### 課題
以下のデータのうち「particular」という語を含む行を、すべてそのまま抜き出して列挙してください。

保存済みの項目
====================
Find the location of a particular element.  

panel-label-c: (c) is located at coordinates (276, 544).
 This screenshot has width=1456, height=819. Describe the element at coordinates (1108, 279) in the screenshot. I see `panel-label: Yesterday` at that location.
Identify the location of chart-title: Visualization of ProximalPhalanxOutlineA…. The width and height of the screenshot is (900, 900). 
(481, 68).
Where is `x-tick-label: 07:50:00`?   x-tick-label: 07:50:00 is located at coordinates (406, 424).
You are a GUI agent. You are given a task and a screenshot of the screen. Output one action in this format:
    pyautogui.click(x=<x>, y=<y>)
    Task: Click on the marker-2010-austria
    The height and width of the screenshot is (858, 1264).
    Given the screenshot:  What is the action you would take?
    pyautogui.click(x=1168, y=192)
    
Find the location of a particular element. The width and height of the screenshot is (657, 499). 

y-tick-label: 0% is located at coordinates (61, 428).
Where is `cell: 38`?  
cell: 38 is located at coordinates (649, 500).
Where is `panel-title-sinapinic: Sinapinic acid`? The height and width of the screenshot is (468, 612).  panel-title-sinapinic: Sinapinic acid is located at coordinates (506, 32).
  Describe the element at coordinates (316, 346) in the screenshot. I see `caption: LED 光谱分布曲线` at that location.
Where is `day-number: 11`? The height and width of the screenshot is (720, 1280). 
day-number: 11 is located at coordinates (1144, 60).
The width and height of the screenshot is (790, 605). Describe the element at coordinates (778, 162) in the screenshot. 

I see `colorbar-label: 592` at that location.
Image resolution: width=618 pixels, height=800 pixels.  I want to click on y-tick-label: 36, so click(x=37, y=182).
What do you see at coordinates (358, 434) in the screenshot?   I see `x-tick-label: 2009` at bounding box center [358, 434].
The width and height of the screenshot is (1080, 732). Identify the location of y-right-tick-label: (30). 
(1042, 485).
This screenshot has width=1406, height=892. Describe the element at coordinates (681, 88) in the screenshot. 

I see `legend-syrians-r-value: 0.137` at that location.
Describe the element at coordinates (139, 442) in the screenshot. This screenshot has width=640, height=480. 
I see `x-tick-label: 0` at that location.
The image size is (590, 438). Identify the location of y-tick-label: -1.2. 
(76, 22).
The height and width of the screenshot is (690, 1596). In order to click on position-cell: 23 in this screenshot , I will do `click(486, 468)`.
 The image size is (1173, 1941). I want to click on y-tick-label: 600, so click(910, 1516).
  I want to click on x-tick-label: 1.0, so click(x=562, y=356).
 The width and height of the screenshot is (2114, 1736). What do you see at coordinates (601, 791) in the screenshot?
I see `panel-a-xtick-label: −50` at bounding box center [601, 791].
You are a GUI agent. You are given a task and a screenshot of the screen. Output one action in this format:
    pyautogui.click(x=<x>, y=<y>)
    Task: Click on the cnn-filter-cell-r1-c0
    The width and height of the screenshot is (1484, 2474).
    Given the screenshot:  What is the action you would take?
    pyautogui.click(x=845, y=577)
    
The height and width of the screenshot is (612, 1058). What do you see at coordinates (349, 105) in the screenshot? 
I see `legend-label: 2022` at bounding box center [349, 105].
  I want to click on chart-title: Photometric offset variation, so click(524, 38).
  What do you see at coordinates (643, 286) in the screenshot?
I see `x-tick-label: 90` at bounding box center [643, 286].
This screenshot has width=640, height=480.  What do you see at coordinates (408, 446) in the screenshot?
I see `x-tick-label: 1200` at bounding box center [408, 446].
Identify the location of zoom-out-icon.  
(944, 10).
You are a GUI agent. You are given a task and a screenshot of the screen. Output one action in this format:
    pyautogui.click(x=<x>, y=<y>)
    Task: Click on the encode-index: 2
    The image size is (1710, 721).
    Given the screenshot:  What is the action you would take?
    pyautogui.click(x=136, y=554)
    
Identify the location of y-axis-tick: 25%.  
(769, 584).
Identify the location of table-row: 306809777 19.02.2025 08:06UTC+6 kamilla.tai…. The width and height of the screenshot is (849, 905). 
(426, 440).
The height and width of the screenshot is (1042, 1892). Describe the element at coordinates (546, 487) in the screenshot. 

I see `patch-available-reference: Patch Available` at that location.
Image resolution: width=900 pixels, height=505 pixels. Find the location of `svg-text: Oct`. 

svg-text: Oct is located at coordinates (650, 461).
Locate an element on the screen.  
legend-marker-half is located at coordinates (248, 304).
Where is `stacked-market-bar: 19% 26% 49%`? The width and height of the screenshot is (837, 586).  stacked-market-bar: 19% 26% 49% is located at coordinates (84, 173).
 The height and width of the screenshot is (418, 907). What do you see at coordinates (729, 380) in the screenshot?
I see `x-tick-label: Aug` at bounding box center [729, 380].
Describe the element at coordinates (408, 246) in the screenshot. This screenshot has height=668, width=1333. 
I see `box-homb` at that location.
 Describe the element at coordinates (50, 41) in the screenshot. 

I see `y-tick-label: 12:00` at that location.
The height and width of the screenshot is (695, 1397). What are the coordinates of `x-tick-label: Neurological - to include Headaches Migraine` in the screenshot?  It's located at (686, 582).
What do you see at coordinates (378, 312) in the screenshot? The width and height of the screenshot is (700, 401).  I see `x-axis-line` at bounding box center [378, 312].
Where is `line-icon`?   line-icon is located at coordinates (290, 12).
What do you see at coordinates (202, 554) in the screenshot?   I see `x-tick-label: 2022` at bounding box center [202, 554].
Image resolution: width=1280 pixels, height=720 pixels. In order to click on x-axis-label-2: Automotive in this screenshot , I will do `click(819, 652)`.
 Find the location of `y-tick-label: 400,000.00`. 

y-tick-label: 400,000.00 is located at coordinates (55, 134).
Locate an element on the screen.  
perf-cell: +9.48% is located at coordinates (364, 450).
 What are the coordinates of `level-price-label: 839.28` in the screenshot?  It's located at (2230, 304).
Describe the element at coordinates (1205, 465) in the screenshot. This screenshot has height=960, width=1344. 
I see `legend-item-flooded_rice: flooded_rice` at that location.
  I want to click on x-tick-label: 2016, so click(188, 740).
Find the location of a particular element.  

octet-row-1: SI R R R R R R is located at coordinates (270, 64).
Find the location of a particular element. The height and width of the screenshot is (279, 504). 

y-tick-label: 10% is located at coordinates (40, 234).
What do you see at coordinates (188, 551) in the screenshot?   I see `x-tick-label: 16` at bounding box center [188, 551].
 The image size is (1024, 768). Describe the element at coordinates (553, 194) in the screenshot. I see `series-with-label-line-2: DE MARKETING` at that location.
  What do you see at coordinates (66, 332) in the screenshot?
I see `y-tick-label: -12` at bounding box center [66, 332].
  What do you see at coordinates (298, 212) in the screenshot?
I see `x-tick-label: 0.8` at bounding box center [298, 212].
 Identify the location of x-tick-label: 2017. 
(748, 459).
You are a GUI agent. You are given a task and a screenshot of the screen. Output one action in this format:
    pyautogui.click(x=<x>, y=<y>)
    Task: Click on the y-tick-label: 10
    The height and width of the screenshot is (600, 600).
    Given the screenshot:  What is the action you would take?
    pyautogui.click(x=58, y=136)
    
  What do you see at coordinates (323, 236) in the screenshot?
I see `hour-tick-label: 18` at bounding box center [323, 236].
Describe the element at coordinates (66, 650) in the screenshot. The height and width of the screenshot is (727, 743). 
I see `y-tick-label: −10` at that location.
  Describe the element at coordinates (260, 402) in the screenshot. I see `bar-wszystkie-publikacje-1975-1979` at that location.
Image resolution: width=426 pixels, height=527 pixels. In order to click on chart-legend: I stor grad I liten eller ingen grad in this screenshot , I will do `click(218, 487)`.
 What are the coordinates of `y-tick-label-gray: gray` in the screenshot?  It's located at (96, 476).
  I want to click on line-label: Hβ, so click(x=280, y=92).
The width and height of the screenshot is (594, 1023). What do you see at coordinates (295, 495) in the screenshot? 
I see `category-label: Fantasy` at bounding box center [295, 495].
====================
### 解答
Find the location of a particular element.  
Find the location of a particular element. The width and height of the screenshot is (657, 499). 
Find the location of a particular element.  
Find the location of a particular element. The height and width of the screenshot is (279, 504). 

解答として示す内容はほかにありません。